— TASK TO CARRY OUT —
For the data below, give the number of lines containing "menu" and nothing more.

##### EXERCISE DATA #####

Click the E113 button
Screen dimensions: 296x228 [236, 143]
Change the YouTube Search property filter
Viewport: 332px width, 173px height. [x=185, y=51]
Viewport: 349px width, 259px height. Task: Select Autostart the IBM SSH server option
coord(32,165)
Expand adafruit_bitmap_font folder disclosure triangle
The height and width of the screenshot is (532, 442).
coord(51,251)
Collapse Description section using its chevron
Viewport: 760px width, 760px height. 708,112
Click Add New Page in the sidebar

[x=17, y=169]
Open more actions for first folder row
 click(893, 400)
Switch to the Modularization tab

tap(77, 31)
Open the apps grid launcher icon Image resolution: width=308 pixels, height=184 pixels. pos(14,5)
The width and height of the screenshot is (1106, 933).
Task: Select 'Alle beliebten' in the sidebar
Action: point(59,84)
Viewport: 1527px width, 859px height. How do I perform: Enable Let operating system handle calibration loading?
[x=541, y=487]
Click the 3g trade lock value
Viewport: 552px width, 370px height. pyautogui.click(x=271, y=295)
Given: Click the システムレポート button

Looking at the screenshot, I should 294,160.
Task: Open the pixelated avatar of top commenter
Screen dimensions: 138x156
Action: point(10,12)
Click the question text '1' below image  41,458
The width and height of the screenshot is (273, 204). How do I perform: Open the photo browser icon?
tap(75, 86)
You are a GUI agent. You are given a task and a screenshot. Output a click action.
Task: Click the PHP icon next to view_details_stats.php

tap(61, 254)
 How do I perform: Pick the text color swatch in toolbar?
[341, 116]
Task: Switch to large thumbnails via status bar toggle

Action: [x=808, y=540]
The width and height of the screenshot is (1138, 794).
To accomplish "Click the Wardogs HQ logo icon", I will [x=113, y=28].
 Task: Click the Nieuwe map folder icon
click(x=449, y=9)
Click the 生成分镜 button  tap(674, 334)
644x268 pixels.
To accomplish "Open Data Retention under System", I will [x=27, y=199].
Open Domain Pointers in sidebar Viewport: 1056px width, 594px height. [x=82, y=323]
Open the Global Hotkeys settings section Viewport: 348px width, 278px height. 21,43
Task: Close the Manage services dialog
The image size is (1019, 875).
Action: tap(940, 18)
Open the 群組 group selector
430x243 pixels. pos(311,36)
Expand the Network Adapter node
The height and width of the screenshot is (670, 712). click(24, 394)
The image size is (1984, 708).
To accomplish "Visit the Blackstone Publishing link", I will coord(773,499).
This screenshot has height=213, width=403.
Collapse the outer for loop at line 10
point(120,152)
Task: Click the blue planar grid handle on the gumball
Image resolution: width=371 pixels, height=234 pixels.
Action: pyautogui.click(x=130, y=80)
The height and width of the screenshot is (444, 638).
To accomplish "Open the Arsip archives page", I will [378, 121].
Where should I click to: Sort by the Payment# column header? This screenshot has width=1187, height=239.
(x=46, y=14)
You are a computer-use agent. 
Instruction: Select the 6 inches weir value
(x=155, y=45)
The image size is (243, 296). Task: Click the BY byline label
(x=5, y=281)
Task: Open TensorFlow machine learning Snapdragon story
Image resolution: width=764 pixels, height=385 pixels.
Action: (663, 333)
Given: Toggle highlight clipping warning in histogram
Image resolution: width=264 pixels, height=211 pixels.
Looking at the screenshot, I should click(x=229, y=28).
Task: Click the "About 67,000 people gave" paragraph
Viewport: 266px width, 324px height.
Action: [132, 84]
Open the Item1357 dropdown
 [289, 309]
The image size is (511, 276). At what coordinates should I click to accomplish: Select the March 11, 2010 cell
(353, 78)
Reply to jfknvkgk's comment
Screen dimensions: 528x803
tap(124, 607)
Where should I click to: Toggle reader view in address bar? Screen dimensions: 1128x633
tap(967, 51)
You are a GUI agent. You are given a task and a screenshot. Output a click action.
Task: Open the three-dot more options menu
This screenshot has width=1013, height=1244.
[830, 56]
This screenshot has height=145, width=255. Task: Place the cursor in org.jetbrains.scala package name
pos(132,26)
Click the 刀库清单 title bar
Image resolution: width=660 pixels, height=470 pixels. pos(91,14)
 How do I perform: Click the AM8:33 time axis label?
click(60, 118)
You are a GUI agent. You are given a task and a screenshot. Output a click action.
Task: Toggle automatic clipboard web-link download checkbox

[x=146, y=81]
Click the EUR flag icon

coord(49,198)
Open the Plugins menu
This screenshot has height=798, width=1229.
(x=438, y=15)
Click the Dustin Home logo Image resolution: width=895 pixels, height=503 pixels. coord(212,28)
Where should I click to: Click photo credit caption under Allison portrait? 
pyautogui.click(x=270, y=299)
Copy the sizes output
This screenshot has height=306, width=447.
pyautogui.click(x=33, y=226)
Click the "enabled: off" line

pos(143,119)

#####

— RESULT FOR THIS TASK —
2